_Exercise description_
Copy the part of the listing below that opens with the line containing "Given: Open the Loki data source dropdown" and closes with the line containing "Click the plugin", with every line unchanged.

BEGIN Exercise data

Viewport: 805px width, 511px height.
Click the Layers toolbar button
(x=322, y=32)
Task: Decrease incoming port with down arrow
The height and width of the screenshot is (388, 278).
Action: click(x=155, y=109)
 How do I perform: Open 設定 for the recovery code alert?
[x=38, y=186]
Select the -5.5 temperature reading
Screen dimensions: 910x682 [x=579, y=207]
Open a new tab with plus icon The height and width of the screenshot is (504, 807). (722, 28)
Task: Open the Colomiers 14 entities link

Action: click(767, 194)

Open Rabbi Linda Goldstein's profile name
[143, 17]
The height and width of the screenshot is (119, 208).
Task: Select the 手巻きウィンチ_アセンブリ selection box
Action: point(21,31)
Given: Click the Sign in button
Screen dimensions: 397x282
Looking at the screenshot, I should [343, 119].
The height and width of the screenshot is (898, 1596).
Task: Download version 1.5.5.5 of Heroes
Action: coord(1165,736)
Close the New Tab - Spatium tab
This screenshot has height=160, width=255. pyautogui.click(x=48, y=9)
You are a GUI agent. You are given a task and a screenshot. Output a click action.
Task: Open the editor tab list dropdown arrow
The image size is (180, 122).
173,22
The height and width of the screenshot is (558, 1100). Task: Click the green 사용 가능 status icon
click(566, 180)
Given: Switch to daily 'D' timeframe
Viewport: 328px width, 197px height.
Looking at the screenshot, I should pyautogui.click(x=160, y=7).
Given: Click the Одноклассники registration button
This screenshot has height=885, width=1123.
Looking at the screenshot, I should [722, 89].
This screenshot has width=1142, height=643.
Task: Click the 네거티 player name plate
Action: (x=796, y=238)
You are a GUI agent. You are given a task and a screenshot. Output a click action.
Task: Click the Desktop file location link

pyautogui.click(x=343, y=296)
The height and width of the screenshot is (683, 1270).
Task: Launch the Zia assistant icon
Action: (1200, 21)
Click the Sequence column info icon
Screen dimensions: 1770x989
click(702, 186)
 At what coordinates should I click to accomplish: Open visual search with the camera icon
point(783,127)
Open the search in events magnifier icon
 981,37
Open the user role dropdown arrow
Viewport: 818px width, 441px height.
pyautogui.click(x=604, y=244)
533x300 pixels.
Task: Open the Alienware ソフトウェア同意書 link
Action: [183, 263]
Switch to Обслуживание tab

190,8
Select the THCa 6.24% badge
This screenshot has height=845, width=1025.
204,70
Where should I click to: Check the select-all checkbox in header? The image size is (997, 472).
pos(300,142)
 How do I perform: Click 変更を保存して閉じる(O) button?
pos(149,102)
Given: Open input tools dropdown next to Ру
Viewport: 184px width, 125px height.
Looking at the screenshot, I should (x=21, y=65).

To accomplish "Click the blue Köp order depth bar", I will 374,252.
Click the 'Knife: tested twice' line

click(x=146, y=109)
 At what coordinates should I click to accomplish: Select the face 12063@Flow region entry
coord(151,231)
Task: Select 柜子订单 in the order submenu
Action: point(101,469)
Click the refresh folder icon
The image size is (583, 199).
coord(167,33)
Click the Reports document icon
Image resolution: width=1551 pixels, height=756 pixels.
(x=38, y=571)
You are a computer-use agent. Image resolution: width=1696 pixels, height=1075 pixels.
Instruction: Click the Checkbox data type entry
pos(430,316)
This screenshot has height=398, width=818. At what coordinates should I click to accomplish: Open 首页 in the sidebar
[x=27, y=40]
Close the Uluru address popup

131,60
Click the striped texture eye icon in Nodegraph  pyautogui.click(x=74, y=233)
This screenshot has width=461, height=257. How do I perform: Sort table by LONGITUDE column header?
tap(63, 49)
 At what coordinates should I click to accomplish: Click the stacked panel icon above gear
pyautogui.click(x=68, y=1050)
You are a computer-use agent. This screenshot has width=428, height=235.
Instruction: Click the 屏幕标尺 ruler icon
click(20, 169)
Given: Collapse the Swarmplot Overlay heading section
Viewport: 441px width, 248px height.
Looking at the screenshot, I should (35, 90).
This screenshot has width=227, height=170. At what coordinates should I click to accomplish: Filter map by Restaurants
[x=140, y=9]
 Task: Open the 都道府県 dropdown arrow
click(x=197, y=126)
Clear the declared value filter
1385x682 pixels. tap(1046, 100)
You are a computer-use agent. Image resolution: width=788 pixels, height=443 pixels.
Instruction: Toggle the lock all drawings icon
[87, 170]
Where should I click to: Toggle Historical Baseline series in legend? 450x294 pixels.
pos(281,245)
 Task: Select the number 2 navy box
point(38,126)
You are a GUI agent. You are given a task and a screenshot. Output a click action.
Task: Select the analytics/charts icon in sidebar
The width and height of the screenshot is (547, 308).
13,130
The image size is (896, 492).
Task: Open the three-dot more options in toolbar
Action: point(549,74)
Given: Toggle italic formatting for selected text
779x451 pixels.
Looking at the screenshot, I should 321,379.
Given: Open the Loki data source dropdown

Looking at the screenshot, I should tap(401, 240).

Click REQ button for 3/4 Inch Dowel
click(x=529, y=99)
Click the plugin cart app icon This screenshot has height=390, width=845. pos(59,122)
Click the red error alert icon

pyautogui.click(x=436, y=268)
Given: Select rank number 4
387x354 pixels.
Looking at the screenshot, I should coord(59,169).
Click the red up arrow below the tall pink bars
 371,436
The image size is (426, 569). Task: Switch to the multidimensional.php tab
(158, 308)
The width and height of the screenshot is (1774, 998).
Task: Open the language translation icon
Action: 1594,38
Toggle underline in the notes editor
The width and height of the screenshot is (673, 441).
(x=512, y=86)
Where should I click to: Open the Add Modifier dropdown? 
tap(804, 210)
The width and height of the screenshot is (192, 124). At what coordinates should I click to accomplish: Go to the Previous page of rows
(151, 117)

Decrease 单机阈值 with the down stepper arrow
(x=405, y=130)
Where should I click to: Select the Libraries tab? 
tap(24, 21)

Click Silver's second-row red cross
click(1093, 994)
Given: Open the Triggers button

END Exercise data

_Written response_
Given: Open the Loki data source dropdown

Looking at the screenshot, I should tap(401, 240).

Click REQ button for 3/4 Inch Dowel
click(x=529, y=99)
Click the plugin cart app icon This screenshot has height=390, width=845. pos(59,122)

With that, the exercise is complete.